=== Section Start ===

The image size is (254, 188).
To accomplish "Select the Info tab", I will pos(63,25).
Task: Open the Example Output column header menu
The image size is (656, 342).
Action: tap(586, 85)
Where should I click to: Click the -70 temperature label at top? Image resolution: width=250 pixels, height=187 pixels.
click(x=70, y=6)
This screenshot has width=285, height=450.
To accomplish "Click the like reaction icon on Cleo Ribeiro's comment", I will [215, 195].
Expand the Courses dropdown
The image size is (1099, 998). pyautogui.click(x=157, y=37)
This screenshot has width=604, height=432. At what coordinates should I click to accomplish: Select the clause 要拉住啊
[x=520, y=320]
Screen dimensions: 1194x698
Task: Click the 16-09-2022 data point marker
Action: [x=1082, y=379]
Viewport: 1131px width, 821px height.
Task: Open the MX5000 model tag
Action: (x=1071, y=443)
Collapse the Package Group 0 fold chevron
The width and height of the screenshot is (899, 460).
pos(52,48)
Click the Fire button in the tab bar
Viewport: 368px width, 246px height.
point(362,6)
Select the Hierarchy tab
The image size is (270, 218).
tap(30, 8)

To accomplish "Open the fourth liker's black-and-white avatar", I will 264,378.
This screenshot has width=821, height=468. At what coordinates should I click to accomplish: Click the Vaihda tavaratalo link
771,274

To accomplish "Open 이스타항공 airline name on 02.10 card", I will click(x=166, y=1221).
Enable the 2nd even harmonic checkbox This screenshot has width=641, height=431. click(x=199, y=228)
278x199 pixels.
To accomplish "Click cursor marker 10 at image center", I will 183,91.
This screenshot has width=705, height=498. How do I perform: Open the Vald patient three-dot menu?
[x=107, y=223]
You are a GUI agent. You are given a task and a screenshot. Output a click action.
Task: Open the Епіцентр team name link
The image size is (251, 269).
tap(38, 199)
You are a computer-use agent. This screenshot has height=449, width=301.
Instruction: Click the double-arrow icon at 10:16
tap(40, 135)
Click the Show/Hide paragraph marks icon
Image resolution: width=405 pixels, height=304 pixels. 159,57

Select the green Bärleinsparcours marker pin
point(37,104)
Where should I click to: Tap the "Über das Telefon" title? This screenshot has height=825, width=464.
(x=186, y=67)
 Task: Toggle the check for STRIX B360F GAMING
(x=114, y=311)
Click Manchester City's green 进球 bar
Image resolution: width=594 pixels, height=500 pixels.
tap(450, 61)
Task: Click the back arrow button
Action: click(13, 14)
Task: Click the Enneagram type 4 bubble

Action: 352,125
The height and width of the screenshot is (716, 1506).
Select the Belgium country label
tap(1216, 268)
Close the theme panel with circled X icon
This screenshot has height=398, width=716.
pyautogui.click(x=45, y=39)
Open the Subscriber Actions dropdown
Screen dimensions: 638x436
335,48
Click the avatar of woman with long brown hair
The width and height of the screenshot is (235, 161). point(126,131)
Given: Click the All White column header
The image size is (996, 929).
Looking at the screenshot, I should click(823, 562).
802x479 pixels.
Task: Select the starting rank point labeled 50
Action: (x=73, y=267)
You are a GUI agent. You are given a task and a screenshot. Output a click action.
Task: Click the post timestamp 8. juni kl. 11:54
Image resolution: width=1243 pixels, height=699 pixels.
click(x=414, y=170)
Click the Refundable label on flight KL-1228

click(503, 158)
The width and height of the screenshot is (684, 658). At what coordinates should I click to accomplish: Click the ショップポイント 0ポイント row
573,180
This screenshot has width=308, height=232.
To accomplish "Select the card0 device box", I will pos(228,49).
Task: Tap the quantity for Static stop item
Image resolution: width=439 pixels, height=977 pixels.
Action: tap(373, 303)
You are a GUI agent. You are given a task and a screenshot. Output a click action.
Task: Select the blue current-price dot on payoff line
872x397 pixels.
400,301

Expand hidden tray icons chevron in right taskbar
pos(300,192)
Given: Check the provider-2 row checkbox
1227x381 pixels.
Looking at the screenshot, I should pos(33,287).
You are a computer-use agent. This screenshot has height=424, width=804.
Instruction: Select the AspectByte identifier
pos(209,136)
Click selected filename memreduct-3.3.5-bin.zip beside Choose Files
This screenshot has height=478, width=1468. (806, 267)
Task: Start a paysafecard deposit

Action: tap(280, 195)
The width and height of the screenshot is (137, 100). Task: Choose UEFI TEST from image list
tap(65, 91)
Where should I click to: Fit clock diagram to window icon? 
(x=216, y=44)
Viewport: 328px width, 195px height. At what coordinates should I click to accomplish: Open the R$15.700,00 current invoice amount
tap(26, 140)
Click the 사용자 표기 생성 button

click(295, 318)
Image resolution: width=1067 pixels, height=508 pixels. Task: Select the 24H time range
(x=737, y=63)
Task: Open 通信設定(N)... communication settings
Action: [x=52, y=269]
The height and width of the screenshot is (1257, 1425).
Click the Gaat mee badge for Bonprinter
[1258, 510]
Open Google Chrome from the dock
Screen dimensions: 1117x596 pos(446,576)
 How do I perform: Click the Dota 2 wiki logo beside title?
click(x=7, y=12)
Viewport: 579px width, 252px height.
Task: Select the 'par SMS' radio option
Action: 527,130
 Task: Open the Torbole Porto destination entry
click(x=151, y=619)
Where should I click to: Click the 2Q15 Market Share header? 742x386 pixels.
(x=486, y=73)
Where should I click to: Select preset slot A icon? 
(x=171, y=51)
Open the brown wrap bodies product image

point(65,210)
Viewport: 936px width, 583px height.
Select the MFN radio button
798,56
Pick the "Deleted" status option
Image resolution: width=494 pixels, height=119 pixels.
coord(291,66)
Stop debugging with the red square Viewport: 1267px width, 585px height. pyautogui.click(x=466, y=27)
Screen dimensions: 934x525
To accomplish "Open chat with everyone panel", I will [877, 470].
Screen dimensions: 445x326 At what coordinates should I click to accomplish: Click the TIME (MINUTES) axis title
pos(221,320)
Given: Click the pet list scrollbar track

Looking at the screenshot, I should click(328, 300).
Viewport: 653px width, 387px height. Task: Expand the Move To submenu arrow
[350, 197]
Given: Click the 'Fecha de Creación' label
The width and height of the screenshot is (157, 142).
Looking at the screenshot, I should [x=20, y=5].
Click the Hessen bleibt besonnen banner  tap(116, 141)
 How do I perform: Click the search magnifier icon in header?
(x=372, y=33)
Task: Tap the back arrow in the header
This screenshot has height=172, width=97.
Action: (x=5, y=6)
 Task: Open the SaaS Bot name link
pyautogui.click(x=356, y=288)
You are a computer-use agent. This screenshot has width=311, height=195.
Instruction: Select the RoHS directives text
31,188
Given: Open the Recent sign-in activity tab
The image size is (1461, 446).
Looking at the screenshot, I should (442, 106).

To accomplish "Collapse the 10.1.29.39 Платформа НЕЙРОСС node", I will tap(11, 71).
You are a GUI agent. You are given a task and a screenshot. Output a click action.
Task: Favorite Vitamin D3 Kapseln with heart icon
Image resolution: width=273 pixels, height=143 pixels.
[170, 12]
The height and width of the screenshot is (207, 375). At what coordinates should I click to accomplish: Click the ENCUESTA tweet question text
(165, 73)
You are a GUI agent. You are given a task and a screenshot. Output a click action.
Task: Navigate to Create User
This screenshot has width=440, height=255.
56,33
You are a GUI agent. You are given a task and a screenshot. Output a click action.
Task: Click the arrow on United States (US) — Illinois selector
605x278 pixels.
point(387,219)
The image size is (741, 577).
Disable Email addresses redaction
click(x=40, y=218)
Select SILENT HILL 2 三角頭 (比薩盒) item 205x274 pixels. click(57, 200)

=== Section End ===

**Exercise prompt:**
Retype everything in the material above exactly.

**Worked solution:**
The image size is (254, 188).
To accomplish "Select the Info tab", I will pos(63,25).
Task: Open the Example Output column header menu
The image size is (656, 342).
Action: tap(586, 85)
Where should I click to: Click the -70 temperature label at top? Image resolution: width=250 pixels, height=187 pixels.
click(x=70, y=6)
This screenshot has width=285, height=450.
To accomplish "Click the like reaction icon on Cleo Ribeiro's comment", I will [215, 195].
Expand the Courses dropdown
The image size is (1099, 998). pyautogui.click(x=157, y=37)
This screenshot has width=604, height=432. At what coordinates should I click to accomplish: Select the clause 要拉住啊
[x=520, y=320]
Screen dimensions: 1194x698
Task: Click the 16-09-2022 data point marker
Action: [x=1082, y=379]
Viewport: 1131px width, 821px height.
Task: Open the MX5000 model tag
Action: (x=1071, y=443)
Collapse the Package Group 0 fold chevron
The width and height of the screenshot is (899, 460).
pos(52,48)
Click the Fire button in the tab bar
Viewport: 368px width, 246px height.
point(362,6)
Select the Hierarchy tab
The image size is (270, 218).
tap(30, 8)

To accomplish "Open the fourth liker's black-and-white avatar", I will 264,378.
This screenshot has width=821, height=468. At what coordinates should I click to accomplish: Click the Vaihda tavaratalo link
771,274

To accomplish "Open 이스타항공 airline name on 02.10 card", I will click(x=166, y=1221).
Enable the 2nd even harmonic checkbox This screenshot has width=641, height=431. click(x=199, y=228)
278x199 pixels.
To accomplish "Click cursor marker 10 at image center", I will 183,91.
This screenshot has width=705, height=498. How do I perform: Open the Vald patient three-dot menu?
[x=107, y=223]
You are a GUI agent. You are given a task and a screenshot. Output a click action.
Task: Open the Епіцентр team name link
The image size is (251, 269).
tap(38, 199)
You are a computer-use agent. This screenshot has height=449, width=301.
Instruction: Click the double-arrow icon at 10:16
tap(40, 135)
Click the Show/Hide paragraph marks icon
Image resolution: width=405 pixels, height=304 pixels. 159,57

Select the green Bärleinsparcours marker pin
point(37,104)
Where should I click to: Tap the "Über das Telefon" title? This screenshot has height=825, width=464.
(x=186, y=67)
 Task: Toggle the check for STRIX B360F GAMING
(x=114, y=311)
Click Manchester City's green 进球 bar
Image resolution: width=594 pixels, height=500 pixels.
tap(450, 61)
Task: Click the back arrow button
Action: click(13, 14)
Task: Click the Enneagram type 4 bubble

Action: 352,125
The height and width of the screenshot is (716, 1506).
Select the Belgium country label
tap(1216, 268)
Close the theme panel with circled X icon
This screenshot has height=398, width=716.
pyautogui.click(x=45, y=39)
Open the Subscriber Actions dropdown
Screen dimensions: 638x436
335,48
Click the avatar of woman with long brown hair
The width and height of the screenshot is (235, 161). point(126,131)
Given: Click the All White column header
The image size is (996, 929).
Looking at the screenshot, I should click(823, 562).
802x479 pixels.
Task: Select the starting rank point labeled 50
Action: (x=73, y=267)
You are a GUI agent. You are given a task and a screenshot. Output a click action.
Task: Click the post timestamp 8. juni kl. 11:54
Image resolution: width=1243 pixels, height=699 pixels.
click(x=414, y=170)
Click the Refundable label on flight KL-1228

click(503, 158)
The width and height of the screenshot is (684, 658). At what coordinates should I click to accomplish: Click the ショップポイント 0ポイント row
573,180
This screenshot has width=308, height=232.
To accomplish "Select the card0 device box", I will pos(228,49).
Task: Tap the quantity for Static stop item
Image resolution: width=439 pixels, height=977 pixels.
Action: tap(373, 303)
You are a GUI agent. You are given a task and a screenshot. Output a click action.
Task: Select the blue current-price dot on payoff line
872x397 pixels.
400,301

Expand hidden tray icons chevron in right taskbar
pos(300,192)
Given: Check the provider-2 row checkbox
1227x381 pixels.
Looking at the screenshot, I should pos(33,287).
You are a computer-use agent. This screenshot has height=424, width=804.
Instruction: Select the AspectByte identifier
pos(209,136)
Click selected filename memreduct-3.3.5-bin.zip beside Choose Files
This screenshot has height=478, width=1468. (806, 267)
Task: Start a paysafecard deposit

Action: tap(280, 195)
The width and height of the screenshot is (137, 100). Task: Choose UEFI TEST from image list
tap(65, 91)
Where should I click to: Fit clock diagram to window icon? 
(x=216, y=44)
Viewport: 328px width, 195px height. At what coordinates should I click to accomplish: Open the R$15.700,00 current invoice amount
tap(26, 140)
Click the 사용자 표기 생성 button

click(295, 318)
Image resolution: width=1067 pixels, height=508 pixels. Task: Select the 24H time range
(x=737, y=63)
Task: Open 通信設定(N)... communication settings
Action: [x=52, y=269]
The height and width of the screenshot is (1257, 1425).
Click the Gaat mee badge for Bonprinter
[1258, 510]
Open Google Chrome from the dock
Screen dimensions: 1117x596 pos(446,576)
 How do I perform: Click the Dota 2 wiki logo beside title?
click(x=7, y=12)
Viewport: 579px width, 252px height.
Task: Select the 'par SMS' radio option
Action: 527,130
 Task: Open the Torbole Porto destination entry
click(x=151, y=619)
Where should I click to: Click the 2Q15 Market Share header? 742x386 pixels.
(x=486, y=73)
Where should I click to: Select preset slot A icon? 
(x=171, y=51)
Open the brown wrap bodies product image

point(65,210)
Viewport: 936px width, 583px height.
Select the MFN radio button
798,56
Pick the "Deleted" status option
Image resolution: width=494 pixels, height=119 pixels.
coord(291,66)
Stop debugging with the red square Viewport: 1267px width, 585px height. pyautogui.click(x=466, y=27)
Screen dimensions: 934x525
To accomplish "Open chat with everyone panel", I will [877, 470].
Screen dimensions: 445x326 At what coordinates should I click to accomplish: Click the TIME (MINUTES) axis title
pos(221,320)
Given: Click the pet list scrollbar track

Looking at the screenshot, I should click(328, 300).
Viewport: 653px width, 387px height. Task: Expand the Move To submenu arrow
[350, 197]
Given: Click the 'Fecha de Creación' label
The width and height of the screenshot is (157, 142).
Looking at the screenshot, I should [x=20, y=5].
Click the Hessen bleibt besonnen banner  tap(116, 141)
 How do I perform: Click the search magnifier icon in header?
(x=372, y=33)
Task: Tap the back arrow in the header
This screenshot has height=172, width=97.
Action: (x=5, y=6)
 Task: Open the SaaS Bot name link
pyautogui.click(x=356, y=288)
You are a computer-use agent. This screenshot has width=311, height=195.
Instruction: Select the RoHS directives text
31,188
Given: Open the Recent sign-in activity tab
The image size is (1461, 446).
Looking at the screenshot, I should (442, 106).

To accomplish "Collapse the 10.1.29.39 Платформа НЕЙРОСС node", I will tap(11, 71).
You are a GUI agent. You are given a task and a screenshot. Output a click action.
Task: Favorite Vitamin D3 Kapseln with heart icon
Image resolution: width=273 pixels, height=143 pixels.
[170, 12]
The height and width of the screenshot is (207, 375). At what coordinates should I click to accomplish: Click the ENCUESTA tweet question text
(165, 73)
You are a GUI agent. You are given a task and a screenshot. Output a click action.
Task: Navigate to Create User
This screenshot has width=440, height=255.
56,33
You are a GUI agent. You are given a task and a screenshot. Output a click action.
Task: Click the arrow on United States (US) — Illinois selector
605x278 pixels.
point(387,219)
The image size is (741, 577).
Disable Email addresses redaction
click(x=40, y=218)
Select SILENT HILL 2 三角頭 (比薩盒) item 205x274 pixels. click(57, 200)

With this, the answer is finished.